GRAVSORG – VISIONS OF DEPRESSION (Nykta)
This is a really dull album. I mean that in a good way. Danes Gravsorg play an excruciatingly dreary form of depressive Black Metal that has the same effect on the senses as the darkest funeral doom. The mood is sombre and negative, from the cold, oppressive opening strains of the ‘Intro’ right through to the closing melancholic meanderings of ‘Preferred Exit Part II’. I genuinely felt like killing myself for the entire 36 minutes and, to be honest, I’m not sure if that’s a good thing or not.
For those who love music full of nothing but negative feeling, ‘Visions Of Depression’ is a masterpiece. But for older, more mature folk like myself, who are getting closer to the cold grave and starting to shit themselves and think that maybe we have something to live for after all, it could be too much. It could push you over the edge, upset your happy equilibrium and send you reaching for the nearest razor blade / box of pills / elevator / rope / machete / car keys / or whatever.
Bleak, crestfallen and without any hope of salvation, these guys have created an album so suffocatingly depressive that it should come with a health warning or a shotgun. Yet, there is something beautiful and blissful about the whole thing.

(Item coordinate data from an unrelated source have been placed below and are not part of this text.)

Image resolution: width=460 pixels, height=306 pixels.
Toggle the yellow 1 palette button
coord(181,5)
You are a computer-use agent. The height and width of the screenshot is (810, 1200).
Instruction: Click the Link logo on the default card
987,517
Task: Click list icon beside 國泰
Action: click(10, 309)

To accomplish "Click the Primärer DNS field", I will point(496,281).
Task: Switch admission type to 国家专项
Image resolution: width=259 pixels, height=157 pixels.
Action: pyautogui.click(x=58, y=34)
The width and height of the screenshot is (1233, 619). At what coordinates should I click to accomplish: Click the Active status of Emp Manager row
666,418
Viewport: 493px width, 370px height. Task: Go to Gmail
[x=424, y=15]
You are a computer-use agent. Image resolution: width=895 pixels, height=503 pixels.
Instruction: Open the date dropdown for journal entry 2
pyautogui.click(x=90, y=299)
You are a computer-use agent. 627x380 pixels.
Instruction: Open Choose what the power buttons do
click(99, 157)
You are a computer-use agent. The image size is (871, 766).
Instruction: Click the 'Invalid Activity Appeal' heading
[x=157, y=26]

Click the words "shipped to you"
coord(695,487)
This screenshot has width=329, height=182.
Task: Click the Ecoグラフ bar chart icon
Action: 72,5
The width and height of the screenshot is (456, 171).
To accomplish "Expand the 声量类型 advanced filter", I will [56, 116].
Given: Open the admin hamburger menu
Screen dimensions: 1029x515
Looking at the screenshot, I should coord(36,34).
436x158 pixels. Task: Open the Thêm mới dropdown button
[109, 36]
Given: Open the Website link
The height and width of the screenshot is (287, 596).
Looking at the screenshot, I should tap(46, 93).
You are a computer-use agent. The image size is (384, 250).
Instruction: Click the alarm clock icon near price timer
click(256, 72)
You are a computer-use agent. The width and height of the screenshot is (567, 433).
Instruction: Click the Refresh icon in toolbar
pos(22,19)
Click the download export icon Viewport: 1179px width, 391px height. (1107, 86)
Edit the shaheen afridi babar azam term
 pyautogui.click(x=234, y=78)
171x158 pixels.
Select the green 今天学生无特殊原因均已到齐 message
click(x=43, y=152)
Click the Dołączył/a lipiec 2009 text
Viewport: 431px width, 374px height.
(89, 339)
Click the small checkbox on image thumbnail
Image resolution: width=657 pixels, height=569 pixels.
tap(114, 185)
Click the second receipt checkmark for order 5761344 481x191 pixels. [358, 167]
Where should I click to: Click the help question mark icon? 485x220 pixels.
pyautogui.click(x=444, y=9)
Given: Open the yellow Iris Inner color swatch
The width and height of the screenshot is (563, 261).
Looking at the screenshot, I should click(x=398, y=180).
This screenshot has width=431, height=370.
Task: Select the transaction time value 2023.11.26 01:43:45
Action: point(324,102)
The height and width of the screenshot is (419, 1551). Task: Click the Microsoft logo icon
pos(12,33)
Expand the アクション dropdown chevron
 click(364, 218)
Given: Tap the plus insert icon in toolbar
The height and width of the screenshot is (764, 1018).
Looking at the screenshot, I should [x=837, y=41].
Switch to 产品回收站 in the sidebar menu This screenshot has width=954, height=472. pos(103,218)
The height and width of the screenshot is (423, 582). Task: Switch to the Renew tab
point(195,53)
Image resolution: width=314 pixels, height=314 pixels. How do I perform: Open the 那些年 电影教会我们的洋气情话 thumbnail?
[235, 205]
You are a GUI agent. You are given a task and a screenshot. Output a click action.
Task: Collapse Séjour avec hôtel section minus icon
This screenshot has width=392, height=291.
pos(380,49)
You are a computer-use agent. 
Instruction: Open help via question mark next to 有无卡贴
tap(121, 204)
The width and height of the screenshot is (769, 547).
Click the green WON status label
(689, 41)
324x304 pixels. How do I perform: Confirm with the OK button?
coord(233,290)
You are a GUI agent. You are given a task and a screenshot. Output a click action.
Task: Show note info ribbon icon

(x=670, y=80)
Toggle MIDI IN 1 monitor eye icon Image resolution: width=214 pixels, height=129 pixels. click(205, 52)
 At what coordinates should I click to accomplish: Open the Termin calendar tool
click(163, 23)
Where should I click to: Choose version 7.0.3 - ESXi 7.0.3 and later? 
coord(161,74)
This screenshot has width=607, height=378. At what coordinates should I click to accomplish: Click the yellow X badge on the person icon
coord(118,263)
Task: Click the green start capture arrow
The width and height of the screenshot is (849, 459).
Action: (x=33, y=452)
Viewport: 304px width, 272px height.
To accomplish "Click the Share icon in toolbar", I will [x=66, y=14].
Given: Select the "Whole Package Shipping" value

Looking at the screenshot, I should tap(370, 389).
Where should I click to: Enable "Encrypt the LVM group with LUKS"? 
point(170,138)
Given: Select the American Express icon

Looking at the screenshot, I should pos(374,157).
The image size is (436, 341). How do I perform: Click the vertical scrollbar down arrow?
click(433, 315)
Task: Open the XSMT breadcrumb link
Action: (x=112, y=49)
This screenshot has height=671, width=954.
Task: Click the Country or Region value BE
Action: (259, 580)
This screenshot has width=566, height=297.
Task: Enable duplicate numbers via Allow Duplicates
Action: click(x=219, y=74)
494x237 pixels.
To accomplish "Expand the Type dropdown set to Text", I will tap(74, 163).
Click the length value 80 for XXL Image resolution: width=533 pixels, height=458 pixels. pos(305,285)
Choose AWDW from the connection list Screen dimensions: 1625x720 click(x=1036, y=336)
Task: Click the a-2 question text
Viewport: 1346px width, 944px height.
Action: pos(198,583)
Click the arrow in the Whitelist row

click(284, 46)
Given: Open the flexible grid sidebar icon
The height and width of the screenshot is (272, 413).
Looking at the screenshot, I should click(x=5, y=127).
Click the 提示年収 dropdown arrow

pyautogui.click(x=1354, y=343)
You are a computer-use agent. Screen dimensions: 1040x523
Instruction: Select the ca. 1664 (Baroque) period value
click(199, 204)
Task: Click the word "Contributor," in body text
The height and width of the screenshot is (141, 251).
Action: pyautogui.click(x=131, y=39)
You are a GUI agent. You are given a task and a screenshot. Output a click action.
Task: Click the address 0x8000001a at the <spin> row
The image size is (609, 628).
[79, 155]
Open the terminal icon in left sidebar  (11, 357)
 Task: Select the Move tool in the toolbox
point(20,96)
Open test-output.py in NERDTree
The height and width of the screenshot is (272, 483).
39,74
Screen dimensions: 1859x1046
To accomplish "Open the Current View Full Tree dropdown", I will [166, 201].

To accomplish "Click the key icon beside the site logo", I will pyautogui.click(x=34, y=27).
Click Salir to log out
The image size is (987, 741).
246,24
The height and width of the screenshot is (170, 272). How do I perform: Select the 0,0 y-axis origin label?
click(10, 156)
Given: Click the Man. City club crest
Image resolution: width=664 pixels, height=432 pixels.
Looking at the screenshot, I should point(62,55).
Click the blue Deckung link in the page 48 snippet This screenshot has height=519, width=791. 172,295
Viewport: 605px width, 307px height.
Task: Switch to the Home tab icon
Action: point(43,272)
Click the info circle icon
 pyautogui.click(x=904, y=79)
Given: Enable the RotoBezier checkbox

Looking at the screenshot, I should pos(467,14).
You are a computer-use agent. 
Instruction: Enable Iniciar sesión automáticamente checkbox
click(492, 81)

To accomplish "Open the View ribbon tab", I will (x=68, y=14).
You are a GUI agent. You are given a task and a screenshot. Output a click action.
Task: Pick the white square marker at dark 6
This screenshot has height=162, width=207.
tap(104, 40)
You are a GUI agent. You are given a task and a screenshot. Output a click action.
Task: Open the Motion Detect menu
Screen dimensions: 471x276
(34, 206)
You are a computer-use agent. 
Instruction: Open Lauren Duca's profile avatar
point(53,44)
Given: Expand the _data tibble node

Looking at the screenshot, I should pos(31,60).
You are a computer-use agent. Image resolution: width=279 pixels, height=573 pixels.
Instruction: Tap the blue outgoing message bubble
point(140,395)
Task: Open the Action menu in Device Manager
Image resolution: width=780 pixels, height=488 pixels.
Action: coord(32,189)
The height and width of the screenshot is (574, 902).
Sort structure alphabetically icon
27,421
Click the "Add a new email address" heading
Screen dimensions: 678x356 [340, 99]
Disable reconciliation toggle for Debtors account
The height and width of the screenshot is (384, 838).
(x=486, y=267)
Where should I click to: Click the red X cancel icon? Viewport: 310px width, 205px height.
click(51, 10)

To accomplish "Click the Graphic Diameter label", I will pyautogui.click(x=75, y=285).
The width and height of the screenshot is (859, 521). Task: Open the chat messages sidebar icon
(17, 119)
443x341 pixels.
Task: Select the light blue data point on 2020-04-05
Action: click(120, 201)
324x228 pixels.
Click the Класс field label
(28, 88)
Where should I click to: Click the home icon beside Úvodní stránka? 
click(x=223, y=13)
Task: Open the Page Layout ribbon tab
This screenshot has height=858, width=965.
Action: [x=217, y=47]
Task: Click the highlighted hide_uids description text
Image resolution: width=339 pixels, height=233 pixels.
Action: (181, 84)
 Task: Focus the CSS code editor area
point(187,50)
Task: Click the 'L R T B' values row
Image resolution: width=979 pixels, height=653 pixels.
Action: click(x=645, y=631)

Even though I won’t listen to this a great deal in the future – and I certainly won’t subject my children to it – I’d still rate ‘Visions Of Depression’ as a bit of an unheralded classic.
Released back in 2009, this slow-paced, chilling exercise in morbid misery (like a darker but less enticing Hypothermia) is the fuzzy antidote to the naivety and dumb happiness of the FaceBook / iPhone / reality TV generation and should accumulate a significant bodycount by the time it disappears off the face of the planet. It is dull at times (deliberately) and the album just seems to dwindle away at the end, petering out without warning, but I’m sure that’s all in keeping with the artists’ disposition.